利用 MCMC 方法抽样得到的样本进行进一步分析,可得模型参数的估计值及相应的分位区间估计,如表 3 所示,给出了通货膨胀率的 SVM 模型参数的均值、标准差、MC 误差、2.5% 和 97.5% 等主要分位数的贝叶斯估计值。

表 3 SVM 模型参数的后验估计值

由表可知,各参数的 MC 误差均远小于标准差,波动方程的自回归参数的后验均值为 0.9249,可见通货膨胀的不确定性具有较强的持续性特征。均值波动效应的回归系数 d 的后验均值为-0.08, d 值大小表示波动变动一个单位对预期观测值的影响程度,说明通货膨胀的不确定性对通货膨胀水平的影响很小。

四、结论

本文根据通货膨胀特征,利用均值随机波动模型,对通货膨胀波动性,即不确定性与通货膨胀自身的关系进行初步探究。尽管利用 SV 模型对我国通货膨胀数据的分析极少,但模型本身能从数量上给出通货膨胀不确定性与通货膨胀之间相互影响关系以指引,即通货膨胀的不确定性对通货膨胀水平的影响微小。从反面证明,我国的通货膨胀水平并非支持 Cukierman-Meltezer 假说。

从宏观经济角度来看,由于实行宏观调控,中央银行即中国人民银行,代表政府调控力量,不会因公众的预期而放任通货膨胀指数增长。为保持经济平稳运行,央行及各级政府会通过行政手段干预物价指数,从而达到影响通货膨胀率的目的。

对于政策运用来说,通货膨胀的波动性对通货膨胀不存在显着因果关系,其原因可能是我国投资者对于利率不敏感所导致,因此,应结合我国国情,制定相应的货币政策和财政政策。对于政策目标而言,人们对未来预期的不确定性会导致通货膨胀的波动,但这种波动不会显着对未来的通货膨胀产生显着影响,因此,我国宏观调控下宏观经济政策具有经济稳定调节器的作用,应充分重视,从而保证我国经济长期平稳运行。

参考文献

[1]Friedman,M.Nobel Lecture:Inflation and Unemployment.Journal of Political Economics,1977,85:451~472.

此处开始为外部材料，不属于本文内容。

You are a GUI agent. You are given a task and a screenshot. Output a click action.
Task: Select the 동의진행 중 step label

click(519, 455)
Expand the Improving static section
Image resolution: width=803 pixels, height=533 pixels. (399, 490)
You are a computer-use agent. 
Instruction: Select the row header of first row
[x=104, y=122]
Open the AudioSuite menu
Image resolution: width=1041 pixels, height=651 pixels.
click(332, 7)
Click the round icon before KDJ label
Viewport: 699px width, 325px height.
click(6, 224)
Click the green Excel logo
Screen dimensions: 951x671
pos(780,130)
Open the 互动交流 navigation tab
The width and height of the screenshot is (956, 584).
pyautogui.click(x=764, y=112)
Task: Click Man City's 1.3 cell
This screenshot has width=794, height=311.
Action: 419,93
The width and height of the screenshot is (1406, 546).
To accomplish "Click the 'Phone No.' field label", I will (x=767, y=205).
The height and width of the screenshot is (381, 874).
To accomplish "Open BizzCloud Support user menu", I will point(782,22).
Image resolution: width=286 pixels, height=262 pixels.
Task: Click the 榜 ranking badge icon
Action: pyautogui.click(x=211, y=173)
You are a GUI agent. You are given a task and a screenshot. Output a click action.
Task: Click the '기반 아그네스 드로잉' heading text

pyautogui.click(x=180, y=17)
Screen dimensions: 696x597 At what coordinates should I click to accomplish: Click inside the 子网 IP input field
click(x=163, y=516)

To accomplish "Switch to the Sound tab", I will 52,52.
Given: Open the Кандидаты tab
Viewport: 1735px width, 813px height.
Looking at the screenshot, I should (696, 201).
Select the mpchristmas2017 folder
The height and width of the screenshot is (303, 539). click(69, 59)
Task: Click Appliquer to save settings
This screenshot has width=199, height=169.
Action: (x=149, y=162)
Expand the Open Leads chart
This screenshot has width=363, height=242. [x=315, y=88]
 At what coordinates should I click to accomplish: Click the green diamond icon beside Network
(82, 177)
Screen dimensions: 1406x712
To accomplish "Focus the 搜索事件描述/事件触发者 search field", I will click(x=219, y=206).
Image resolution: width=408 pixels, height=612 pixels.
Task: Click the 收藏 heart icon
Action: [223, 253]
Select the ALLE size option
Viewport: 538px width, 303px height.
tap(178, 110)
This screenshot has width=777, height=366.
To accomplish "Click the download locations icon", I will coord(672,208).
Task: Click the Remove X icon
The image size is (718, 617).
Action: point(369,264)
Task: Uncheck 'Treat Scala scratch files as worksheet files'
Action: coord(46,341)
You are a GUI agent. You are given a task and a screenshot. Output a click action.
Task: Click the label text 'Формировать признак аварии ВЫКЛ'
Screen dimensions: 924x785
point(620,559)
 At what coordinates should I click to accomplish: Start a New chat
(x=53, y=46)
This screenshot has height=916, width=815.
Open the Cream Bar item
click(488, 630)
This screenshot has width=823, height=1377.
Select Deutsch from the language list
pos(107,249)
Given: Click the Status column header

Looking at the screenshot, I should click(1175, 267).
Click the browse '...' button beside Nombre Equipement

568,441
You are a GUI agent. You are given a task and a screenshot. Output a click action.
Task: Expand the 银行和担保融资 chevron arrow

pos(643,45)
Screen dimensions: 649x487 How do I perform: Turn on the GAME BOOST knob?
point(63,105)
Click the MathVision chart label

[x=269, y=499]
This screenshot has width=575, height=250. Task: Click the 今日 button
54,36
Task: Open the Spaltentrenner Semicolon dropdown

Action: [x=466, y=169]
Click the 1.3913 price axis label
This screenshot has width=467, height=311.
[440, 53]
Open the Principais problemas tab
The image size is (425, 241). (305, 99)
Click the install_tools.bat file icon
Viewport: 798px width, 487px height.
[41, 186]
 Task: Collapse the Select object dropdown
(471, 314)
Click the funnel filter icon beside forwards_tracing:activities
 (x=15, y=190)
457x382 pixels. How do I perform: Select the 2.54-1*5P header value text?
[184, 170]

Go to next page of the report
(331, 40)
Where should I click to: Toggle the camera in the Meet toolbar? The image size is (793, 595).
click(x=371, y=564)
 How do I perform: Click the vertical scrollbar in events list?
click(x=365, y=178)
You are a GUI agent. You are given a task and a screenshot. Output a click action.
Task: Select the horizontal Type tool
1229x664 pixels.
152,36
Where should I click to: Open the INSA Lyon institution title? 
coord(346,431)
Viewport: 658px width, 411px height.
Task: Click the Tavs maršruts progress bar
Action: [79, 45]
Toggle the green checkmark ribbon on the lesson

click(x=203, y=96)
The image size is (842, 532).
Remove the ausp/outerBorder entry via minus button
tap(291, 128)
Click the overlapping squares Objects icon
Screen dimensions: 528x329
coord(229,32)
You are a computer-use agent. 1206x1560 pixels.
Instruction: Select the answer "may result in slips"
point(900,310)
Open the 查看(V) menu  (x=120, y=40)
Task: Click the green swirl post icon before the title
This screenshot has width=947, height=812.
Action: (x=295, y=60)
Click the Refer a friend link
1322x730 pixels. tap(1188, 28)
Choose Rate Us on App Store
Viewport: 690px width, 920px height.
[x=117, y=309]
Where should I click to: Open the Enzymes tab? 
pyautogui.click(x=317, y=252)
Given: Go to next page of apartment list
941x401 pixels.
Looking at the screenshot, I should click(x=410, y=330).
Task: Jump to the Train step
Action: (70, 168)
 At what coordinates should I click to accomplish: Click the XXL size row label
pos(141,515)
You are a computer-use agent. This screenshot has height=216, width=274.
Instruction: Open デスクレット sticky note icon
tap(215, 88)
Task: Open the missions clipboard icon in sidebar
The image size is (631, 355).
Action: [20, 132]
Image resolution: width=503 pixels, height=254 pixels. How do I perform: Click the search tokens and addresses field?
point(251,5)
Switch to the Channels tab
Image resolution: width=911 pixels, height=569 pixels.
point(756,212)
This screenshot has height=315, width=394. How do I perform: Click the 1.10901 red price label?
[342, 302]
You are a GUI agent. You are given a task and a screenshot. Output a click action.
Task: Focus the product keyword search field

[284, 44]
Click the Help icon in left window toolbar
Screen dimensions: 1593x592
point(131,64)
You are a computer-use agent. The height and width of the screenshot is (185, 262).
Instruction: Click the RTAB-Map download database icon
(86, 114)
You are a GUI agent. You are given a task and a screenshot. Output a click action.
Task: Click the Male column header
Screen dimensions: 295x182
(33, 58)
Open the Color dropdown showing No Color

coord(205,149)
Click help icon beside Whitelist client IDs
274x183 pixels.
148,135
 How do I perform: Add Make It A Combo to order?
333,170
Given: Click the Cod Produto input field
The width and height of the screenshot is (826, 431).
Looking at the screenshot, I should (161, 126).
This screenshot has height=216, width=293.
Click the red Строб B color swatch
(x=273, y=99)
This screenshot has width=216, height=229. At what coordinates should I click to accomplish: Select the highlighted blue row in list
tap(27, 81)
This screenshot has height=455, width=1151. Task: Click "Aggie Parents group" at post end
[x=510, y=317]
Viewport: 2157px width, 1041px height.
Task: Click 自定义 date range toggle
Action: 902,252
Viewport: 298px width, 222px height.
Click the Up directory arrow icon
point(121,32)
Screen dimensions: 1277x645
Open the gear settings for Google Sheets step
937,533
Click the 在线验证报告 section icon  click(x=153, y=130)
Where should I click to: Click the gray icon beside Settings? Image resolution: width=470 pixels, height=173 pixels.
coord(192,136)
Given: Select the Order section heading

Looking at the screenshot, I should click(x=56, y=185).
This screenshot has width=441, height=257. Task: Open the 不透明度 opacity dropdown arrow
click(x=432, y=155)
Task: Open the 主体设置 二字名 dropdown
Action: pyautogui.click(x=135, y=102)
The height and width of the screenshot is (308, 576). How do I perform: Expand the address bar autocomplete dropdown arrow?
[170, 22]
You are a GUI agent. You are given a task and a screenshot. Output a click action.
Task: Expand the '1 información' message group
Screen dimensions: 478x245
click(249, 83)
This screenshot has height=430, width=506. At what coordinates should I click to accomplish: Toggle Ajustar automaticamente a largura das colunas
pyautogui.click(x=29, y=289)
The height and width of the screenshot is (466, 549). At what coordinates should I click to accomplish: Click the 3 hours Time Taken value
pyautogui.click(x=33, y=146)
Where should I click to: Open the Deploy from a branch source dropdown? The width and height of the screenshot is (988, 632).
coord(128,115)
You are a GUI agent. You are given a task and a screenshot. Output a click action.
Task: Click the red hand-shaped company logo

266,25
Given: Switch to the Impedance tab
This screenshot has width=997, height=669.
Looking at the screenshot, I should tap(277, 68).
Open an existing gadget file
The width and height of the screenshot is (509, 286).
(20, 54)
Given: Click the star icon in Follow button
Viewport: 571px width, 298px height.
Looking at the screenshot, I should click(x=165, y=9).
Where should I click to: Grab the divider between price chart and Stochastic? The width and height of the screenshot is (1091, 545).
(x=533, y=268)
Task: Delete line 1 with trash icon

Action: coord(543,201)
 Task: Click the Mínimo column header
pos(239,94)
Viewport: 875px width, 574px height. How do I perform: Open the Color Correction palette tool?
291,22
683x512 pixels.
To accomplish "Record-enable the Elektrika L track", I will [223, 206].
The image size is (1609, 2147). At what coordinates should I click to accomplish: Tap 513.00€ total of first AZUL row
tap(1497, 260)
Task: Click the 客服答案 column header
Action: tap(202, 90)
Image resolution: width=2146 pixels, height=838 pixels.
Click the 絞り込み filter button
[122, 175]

[2]Ball,L.Why dos High Inflation Raise Inflation Uncertainty?Journal of Monetary Economics,1992,29:371~378

[3]Robin Grier,Kevin B.Grier.On the real effects of inflation and inflation uncertainty in Mexico. Journal of Development Economics,Volume 80,Issue 2,August 2006,478~500.

[4]Cukierman,A.and Meltzer,A.A Theory of Ambiguity,Credibility and Inflation under Discretion and Asymmetric Information.Econometrica,1986,54:1099~1128.

[5]Mehmet Balcilar.On the nonlinear causality between inflation and inflation uncertainty in the G3 countries Journal of Applied Economics.Vol XIV,No.2 (November 2011),269~296.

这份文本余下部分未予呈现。